TASK SET:
(1) Collect every line of the rows that contains the string "point", copying each one.
(2) Carry the passage on human resources in family businesses further, starting right after its final sentence.

SUPPLIED PASSAGE:
※
Human resources affect most production, financial and marketing decisions. People can
help or get in the way of accomplishing what managers have planned.
Smaller family businesses do not escape the impact of people. In these businesses as
in larger businesses, people are a source of risk and are important to the business’
ultimate success or failure. Over dependence on family members for management and
labor negatively affects family business effectiveness and efficiency. A family may have
highly talented people in one management or labor area but fall short in another area.
Confronting human resource risk may take the family business outside its usual
boundaries to fill critical labor and management gaps.
1. People are an unfortunate and unavoidable obstacle. Good people don’t want to
work in agriculture. Hired labor doesn’t care about the business.
2. People are one of the keys to success in risk management. Employees are
creative and an important source of new ideas. Appreciated people will respond
with dedication and loyalty.
The management team, not employees or the rest of the family, determines the
paradigms that shape the human resource environment. Managers choose their
paradigms. Managers can change their paradigms. In turn, managers’ human resource
planning, hiring, training, communication and discipline practices mold the work force.
The causation is from management to labor, not labor to management.
Managers incorporate their paradigms into the firm’s culture. Each firm’s culture reflects
its uniqueness, i.e., its values, beliefs, jargon, norms and traditions. By changing its
paradigms, the management team can change the firm’s culture and the environment
within which its people are functioning. To illustrate, a paradigm that views employees
as not caring about the business will cause management to be hesitant to ask for their
opinions or delegate responsibility to them. This leads to a culture in which employees
are distrusted and isolated from management. A paradigm that views workers as caring
and dedicated to the business will lead to managers trusting them and asking for their
input on important decisions. The result is a trusting culture and mutual respect.
Together paradigms about people and the firm’s culture determine the environment
within which people do their jobs. A positive human resource environment reduces risk
and increases the firm’s ability to handle the risk that does exist.
※
MATERIAL SHOWN:

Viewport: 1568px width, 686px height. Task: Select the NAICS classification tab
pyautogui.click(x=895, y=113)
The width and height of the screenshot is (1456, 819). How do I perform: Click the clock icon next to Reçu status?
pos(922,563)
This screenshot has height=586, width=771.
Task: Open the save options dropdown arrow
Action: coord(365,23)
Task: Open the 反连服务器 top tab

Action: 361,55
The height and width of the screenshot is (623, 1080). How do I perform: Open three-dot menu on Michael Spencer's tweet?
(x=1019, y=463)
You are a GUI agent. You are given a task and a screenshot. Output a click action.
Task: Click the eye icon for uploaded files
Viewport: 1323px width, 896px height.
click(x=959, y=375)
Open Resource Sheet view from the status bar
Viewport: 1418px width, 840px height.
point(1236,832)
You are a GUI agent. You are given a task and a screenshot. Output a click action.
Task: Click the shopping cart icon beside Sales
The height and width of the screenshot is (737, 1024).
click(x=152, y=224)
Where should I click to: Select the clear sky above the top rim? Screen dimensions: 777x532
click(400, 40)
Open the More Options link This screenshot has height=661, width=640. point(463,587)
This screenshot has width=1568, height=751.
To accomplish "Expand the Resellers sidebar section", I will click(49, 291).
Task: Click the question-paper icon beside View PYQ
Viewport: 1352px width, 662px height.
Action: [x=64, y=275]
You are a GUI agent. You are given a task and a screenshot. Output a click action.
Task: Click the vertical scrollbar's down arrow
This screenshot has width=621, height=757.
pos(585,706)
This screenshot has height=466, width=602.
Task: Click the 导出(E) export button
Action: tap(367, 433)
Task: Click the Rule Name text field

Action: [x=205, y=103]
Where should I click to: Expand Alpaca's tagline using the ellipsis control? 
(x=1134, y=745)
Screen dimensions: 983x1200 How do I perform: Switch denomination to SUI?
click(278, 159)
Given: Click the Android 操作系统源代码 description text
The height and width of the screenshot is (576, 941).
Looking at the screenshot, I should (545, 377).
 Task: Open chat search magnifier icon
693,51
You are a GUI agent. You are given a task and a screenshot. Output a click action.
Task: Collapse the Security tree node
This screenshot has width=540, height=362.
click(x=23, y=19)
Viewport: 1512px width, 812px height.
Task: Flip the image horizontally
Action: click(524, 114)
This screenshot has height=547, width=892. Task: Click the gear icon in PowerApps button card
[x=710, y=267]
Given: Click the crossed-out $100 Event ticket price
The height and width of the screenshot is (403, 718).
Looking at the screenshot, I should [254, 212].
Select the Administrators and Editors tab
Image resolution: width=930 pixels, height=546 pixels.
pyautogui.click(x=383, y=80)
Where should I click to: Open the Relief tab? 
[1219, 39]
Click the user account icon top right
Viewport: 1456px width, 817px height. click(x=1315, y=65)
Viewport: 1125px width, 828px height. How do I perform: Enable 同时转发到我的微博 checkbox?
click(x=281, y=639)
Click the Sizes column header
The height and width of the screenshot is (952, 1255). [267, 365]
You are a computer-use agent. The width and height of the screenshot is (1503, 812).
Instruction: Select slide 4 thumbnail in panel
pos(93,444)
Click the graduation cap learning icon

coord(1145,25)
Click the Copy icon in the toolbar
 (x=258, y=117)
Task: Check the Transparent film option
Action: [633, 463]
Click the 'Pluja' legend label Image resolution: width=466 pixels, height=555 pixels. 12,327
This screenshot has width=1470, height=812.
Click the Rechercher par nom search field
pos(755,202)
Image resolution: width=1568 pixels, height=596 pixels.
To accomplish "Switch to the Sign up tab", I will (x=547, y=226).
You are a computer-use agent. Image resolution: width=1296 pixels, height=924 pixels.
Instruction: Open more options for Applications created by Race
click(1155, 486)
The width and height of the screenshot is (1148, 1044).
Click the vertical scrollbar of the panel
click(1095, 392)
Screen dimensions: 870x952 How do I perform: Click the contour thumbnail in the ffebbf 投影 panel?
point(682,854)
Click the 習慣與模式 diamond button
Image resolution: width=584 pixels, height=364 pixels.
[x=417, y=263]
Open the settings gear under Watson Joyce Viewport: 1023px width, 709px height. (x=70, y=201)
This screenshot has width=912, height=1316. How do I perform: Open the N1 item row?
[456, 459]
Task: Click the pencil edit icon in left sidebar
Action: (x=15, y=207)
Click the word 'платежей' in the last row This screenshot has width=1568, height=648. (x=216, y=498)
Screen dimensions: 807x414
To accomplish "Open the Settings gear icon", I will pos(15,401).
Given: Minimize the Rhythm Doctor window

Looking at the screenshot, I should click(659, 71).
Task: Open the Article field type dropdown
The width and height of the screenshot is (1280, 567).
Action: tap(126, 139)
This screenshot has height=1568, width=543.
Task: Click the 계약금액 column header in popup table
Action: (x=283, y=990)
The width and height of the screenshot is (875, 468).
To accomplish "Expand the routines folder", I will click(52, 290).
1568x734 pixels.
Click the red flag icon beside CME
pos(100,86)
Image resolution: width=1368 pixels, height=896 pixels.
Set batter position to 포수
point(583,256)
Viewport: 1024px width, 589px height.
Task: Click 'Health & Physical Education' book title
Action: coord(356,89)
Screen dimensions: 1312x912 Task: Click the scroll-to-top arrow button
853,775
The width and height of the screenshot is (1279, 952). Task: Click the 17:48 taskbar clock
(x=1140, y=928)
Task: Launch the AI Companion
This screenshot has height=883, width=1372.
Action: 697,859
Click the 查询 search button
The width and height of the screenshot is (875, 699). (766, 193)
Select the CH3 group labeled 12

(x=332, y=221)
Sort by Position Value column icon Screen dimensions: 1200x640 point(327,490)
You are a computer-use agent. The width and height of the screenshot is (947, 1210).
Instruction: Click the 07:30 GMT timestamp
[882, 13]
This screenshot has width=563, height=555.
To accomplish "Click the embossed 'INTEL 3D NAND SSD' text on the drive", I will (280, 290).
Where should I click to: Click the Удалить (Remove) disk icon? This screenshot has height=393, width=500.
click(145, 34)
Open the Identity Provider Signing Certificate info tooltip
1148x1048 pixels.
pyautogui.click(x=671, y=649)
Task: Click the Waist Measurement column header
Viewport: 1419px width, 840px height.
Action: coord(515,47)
※
RESPONSES TO THE EXERCISE:
(1)
point(1236,832)
Open the More Options link This screenshot has height=661, width=640. point(463,587)
point(682,854)
point(583,256)
Sort by Position Value column icon Screen dimensions: 1200x640 point(327,490)

(2)
Like risk, human resources are pervasive in the business. Human resource
management is most effective when integrated with decision making throughout the
business. This leads to recognition that each production, financial and marketing
decision has a human component or influence. Which choice is made, how the decision
is carried out, the follow up and monitoring depend on people. Isolating management
team and employee issues from production, financial and marketing management
frustrates people and creates unnecessary risk in a business enterprise.
To understand fully how human resource management and risk management are
interrelated one must understand human resource management. It is the staffing,
training, development, motivation, and maintenance of employees to help accomplish
organizational
goals. Effective human resource management also helps employees accomplish their
career goals.
Human resource management is a process that can be broken down into specific
activities: job analysis, writing job descriptions, hiring, orientation, training,
employer/employee interactions, performance appraisal, compensation and
discipline. Understanding these activities helps explain the relationship between
human resources and risk. Failure to successfully carry out these activities increases
risk and penalizes the organization by not taking advantage of what its people could be
contributing.
The first activity is job analysis and writing job descriptions. Job analysis is
determining the duties and skill requirements of a job and the kind of person to fill it. The
emphasis is on what the farm needs rather than on who wants to be promoted or who
could be easily hired. The tasks that must be carried out to accomplish the firm’s goals
determine duty and skill requirements. Job descriptions summarize for both employees
and employers just what a job entails: job title, duties, compensation, and skills,
knowledge and abilities to do the job. In family farm businesses, job descriptions for
family members often include both management and labor responsibilities. Such a
combination of responsibilities makes job analysis and job descriptions more not less
important in small businesses.
Hiring is the next human resource management activity. The objective of hiring is to
staff each job with a person who can succeed in the position. In today’s exceptionally
tight labor market, hiring is one of the most difficult human resource activities. The
position must be described carefully and creatively to potential applicants. From among
the pool of applicants, people must be carefully chosen if they and the employer are to
have a successful relationship.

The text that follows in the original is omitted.